O bloqueio visa à reparação dos cofres públicos em caso de condenação.

Na operação de hoje, foram apreendidos computadores, tablets e celulares em dois endereços de Santos, um em Botafogo, Zona Sul do Rio, e outro em Itaipava, na Região Serrana.

O ex-secretário é considerado o “homem-bomba” do governo de Wilson Witzel, que tentou mantê-lo na administração mesmo após as primeiras suspeitas de corrupção na compra emergencial e sem licitação de equipamentos para tratamento de pacientes com a Covid-19.

Ele pediu demissão depois que a Justiça barrou sua nomeação para a secretaria extraordinária de acompanhamento da Covid-19. Edmar Santos teve os sigilos quebrados bancário e fiscal quebrados. Chamado a depor na Alerj, ficou calado.

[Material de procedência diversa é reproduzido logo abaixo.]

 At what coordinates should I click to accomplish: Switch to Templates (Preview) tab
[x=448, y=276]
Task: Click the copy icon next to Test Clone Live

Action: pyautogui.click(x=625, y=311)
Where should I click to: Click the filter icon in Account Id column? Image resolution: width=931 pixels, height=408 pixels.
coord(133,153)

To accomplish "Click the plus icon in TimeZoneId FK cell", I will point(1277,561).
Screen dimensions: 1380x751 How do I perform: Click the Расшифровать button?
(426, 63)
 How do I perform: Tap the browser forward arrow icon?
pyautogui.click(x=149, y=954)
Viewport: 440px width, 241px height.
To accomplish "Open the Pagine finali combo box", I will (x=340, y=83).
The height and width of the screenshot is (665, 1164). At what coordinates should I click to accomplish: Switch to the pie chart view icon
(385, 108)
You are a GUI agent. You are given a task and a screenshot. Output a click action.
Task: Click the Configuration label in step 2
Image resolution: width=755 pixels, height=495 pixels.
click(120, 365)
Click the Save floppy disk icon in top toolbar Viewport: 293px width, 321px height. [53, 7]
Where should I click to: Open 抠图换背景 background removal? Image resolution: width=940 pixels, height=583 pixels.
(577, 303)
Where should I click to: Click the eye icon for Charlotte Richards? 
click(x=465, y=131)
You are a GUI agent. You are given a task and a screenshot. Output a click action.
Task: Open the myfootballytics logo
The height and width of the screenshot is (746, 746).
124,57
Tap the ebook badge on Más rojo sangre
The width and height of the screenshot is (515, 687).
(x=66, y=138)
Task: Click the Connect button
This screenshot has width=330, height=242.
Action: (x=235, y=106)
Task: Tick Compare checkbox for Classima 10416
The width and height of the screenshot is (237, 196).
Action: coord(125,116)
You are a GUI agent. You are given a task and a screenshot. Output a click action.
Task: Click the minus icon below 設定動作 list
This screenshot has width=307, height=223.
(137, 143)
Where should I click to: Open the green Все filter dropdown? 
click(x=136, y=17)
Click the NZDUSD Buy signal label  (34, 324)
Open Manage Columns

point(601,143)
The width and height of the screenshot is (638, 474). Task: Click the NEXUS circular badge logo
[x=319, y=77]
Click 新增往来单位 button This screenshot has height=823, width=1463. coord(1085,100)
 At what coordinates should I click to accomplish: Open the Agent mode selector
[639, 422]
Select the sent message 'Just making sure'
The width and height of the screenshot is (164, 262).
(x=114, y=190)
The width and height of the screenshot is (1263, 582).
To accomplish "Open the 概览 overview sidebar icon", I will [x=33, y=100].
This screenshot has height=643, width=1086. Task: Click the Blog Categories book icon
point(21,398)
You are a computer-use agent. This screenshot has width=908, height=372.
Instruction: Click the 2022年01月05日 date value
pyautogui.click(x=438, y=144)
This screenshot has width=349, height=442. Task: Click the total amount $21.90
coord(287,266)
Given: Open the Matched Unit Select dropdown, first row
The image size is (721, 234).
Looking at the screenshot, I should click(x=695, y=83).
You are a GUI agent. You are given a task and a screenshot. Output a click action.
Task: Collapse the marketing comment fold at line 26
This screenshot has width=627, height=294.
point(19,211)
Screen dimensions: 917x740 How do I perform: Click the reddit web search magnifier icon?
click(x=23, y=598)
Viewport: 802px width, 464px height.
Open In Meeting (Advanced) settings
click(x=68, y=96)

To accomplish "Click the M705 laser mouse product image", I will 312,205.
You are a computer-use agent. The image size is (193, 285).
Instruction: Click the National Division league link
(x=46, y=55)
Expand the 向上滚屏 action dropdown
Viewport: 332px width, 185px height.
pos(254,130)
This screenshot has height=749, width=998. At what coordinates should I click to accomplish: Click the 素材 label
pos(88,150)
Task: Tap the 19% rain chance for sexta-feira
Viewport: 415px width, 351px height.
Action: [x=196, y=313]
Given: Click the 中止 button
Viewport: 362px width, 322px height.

Segundo o Ministério Público, ele é o chefe de uma organização criminosa instalada na Secretaria de Saúde. Junto com ele, atuavam no esquema o ex-subsecretário de Saúde Gabriell Carvalho Neves Franco dos Santos, Gustavo Borges da Silva, Carlos Frederico Verçosa Duboc, além de controladores da empresa Arc Fontoura Indústria e Comércio de representações Ltda.